§ Exercise objective
Please express every one of the items below as a JSON list of strings, with one string per line and blank lines left out.

##### Dataset extract

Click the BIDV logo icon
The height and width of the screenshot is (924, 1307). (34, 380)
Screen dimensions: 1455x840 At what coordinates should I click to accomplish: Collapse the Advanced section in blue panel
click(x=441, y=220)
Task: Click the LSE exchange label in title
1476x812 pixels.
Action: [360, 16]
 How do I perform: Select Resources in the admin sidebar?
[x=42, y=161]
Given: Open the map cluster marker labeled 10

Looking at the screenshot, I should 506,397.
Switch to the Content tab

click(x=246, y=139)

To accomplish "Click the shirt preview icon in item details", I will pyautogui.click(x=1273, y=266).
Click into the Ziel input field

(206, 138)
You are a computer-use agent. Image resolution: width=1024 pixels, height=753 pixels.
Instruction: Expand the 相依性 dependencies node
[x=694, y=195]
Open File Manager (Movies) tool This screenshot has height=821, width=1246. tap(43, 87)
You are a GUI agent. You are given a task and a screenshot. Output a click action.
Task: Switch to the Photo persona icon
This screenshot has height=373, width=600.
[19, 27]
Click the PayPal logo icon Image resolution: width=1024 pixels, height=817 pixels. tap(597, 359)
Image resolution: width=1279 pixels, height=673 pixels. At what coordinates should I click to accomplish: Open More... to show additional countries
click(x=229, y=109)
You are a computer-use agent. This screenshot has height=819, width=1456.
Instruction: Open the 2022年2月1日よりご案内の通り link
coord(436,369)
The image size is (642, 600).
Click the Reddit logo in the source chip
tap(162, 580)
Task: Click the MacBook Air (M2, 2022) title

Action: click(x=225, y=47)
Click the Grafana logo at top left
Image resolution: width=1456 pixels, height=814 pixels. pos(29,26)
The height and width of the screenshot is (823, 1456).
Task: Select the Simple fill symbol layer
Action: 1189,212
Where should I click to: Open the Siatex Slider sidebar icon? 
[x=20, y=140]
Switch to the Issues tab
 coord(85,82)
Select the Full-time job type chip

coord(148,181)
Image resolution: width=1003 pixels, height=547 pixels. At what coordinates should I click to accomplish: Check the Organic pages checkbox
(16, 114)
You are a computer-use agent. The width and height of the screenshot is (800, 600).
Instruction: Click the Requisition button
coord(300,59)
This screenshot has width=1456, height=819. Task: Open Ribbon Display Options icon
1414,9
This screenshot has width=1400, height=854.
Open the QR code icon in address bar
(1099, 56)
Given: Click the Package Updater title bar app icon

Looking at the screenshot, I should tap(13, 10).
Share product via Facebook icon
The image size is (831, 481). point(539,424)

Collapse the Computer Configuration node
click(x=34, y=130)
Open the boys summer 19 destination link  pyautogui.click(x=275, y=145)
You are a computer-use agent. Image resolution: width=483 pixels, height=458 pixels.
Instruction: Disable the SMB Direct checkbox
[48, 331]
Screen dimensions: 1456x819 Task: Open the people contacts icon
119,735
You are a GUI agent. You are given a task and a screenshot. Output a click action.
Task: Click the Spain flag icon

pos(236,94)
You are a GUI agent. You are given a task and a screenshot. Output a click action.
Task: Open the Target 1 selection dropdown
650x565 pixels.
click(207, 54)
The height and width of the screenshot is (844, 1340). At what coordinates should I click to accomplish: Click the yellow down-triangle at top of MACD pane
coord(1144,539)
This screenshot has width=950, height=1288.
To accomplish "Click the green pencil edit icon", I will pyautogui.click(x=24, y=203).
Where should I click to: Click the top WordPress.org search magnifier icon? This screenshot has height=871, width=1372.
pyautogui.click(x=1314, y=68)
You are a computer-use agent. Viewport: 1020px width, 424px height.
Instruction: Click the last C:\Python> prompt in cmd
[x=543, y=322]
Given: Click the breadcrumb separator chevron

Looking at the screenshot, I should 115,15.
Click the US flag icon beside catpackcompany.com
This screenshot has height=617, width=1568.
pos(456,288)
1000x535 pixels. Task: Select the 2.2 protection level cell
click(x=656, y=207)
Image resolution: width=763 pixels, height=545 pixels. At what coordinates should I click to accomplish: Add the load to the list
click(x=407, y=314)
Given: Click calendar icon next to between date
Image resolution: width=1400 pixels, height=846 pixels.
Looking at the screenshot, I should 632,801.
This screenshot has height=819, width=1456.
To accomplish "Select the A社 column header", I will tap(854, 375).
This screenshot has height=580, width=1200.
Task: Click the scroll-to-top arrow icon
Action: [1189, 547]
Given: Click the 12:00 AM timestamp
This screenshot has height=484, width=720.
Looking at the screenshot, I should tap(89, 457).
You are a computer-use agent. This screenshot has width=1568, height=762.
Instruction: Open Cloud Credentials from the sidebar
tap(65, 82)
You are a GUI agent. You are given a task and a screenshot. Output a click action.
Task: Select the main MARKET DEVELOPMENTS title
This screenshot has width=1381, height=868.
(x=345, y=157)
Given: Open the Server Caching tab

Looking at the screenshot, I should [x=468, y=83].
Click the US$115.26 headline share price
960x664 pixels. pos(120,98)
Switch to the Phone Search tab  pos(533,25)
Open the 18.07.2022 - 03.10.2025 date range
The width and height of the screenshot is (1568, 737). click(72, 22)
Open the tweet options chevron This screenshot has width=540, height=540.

##########

§ Written response
[
  "Click the BIDV logo icon",
  "The height and width of the screenshot is (924, 1307). (34, 380)",
  "Screen dimensions: 1455x840 At what coordinates should I click to accomplish: Collapse the Advanced section in blue panel",
  "click(x=441, y=220)",
  "Task: Click the LSE exchange label in title",
  "1476x812 pixels.",
  "Action: [360, 16]",
  " How do I perform: Select Resources in the admin sidebar?",
  "[x=42, y=161]",
  "Given: Open the map cluster marker labeled 10",
  "Looking at the screenshot, I should 506,397.",
  "Switch to the Content tab",
  "click(x=246, y=139)",
  "To accomplish \"Click the shirt preview icon in item details\", I will pyautogui.click(x=1273, y=266).",
  "Click into the Ziel input field",
  "(206, 138)",
  "You are a computer-use agent. Image resolution: width=1024 pixels, height=753 pixels.",
  "Instruction: Expand the 相依性 dependencies node",
  "[x=694, y=195]",
  "Open File Manager (Movies) tool This screenshot has height=821, width=1246. tap(43, 87)",
  "You are a GUI agent. You are given a task and a screenshot. Output a click action.",
  "Task: Switch to the Photo persona icon",
  "This screenshot has height=373, width=600.",
  "[19, 27]",
  "Click the PayPal logo icon Image resolution: width=1024 pixels, height=817 pixels. tap(597, 359)",
  "Image resolution: width=1279 pixels, height=673 pixels. At what coordinates should I click to accomplish: Open More... to show additional countries",
  "click(x=229, y=109)",
  "You are a computer-use agent. This screenshot has height=819, width=1456.",
  "Instruction: Open the 2022年2月1日よりご案内の通り link",
  "coord(436,369)",
  "The image size is (642, 600).",
  "Click the Reddit logo in the source chip",
  "tap(162, 580)",
  "Task: Click the MacBook Air (M2, 2022) title",
  "Action: click(x=225, y=47)",
  "Click the Grafana logo at top left",
  "Image resolution: width=1456 pixels, height=814 pixels. pos(29,26)",
  "The height and width of the screenshot is (823, 1456).",
  "Task: Select the Simple fill symbol layer",
  "Action: 1189,212",
  "Where should I click to: Open the Siatex Slider sidebar icon? ",
  "[x=20, y=140]",
  "Switch to the Issues tab",
  " coord(85,82)",
  "Select the Full-time job type chip",
  "coord(148,181)",
  "Image resolution: width=1003 pixels, height=547 pixels. At what coordinates should I click to accomplish: Check the Organic pages checkbox",
  "(16, 114)",
  "You are a computer-use agent. The width and height of the screenshot is (800, 600).",
  "Instruction: Click the Requisition button",
  "coord(300,59)",
  "This screenshot has width=1456, height=819. Task: Open Ribbon Display Options icon",
  "1414,9",
  "This screenshot has width=1400, height=854.",
  "Open the QR code icon in address bar",
  "(1099, 56)",
  "Given: Click the Package Updater title bar app icon",
  "Looking at the screenshot, I should tap(13, 10).",
  "Share product via Facebook icon",
  "The image size is (831, 481). point(539,424)",
  "Collapse the Computer Configuration node",
  "click(x=34, y=130)",
  "Open the boys summer 19 destination link  pyautogui.click(x=275, y=145)",
  "You are a computer-use agent. Image resolution: width=483 pixels, height=458 pixels.",
  "Instruction: Disable the SMB Direct checkbox",
  "[48, 331]",
  "Screen dimensions: 1456x819 Task: Open the people contacts icon",
  "119,735",
  "You are a GUI agent. You are given a task and a screenshot. Output a click action.",
  "Task: Click the Spain flag icon",
  "pos(236,94)",
  "You are a GUI agent. You are given a task and a screenshot. Output a click action.",
  "Task: Open the Target 1 selection dropdown",
  "650x565 pixels.",
  "click(207, 54)",
  "The height and width of the screenshot is (844, 1340). At what coordinates should I click to accomplish: Click the yellow down-triangle at top of MACD pane",
  "coord(1144,539)",
  "This screenshot has width=950, height=1288.",
  "To accomplish \"Click the green pencil edit icon\", I will pyautogui.click(x=24, y=203).",
  "Where should I click to: Click the top WordPress.org search magnifier icon? This screenshot has height=871, width=1372.",
  "pyautogui.click(x=1314, y=68)",
  "You are a computer-use agent. Viewport: 1020px width, 424px height.",
  "Instruction: Click the last C:\\Python> prompt in cmd",
  "[x=543, y=322]",
  "Given: Click the breadcrumb separator chevron",
  "Looking at the screenshot, I should 115,15.",
  "Click the US flag icon beside catpackcompany.com",
  "This screenshot has height=617, width=1568.",
  "pos(456,288)",
  "1000x535 pixels. Task: Select the 2.2 protection level cell",
  "click(x=656, y=207)",
  "Image resolution: width=763 pixels, height=545 pixels. At what coordinates should I click to accomplish: Add the load to the list",
  "click(x=407, y=314)",
  "Given: Click calendar icon next to between date",
  "Image resolution: width=1400 pixels, height=846 pixels.",
  "Looking at the screenshot, I should 632,801.",
  "This screenshot has height=819, width=1456.",
  "To accomplish \"Select the A社 column header\", I will tap(854, 375).",
  "This screenshot has height=580, width=1200.",
  "Task: Click the scroll-to-top arrow icon",
  "Action: [1189, 547]",
  "Given: Click the 12:00 AM timestamp",
  "This screenshot has height=484, width=720.",
  "Looking at the screenshot, I should tap(89, 457).",
  "You are a computer-use agent. This screenshot has width=1568, height=762.",
  "Instruction: Open Cloud Credentials from the sidebar",
  "tap(65, 82)",
  "You are a GUI agent. You are given a task and a screenshot. Output a click action.",
  "Task: Select the main MARKET DEVELOPMENTS title",
  "This screenshot has width=1381, height=868.",
  "(x=345, y=157)",
  "Given: Open the Server Caching tab",
  "Looking at the screenshot, I should [x=468, y=83].",
  "Click the US$115.26 headline share price",
  "960x664 pixels. pos(120,98)",
  "Switch to the Phone Search tab  pos(533,25)",
  "Open the 18.07.2022 - 03.10.2025 date range",
  "The width and height of the screenshot is (1568, 737). click(72, 22)",
  "Open the tweet options chevron This screenshot has width=540, height=540."
]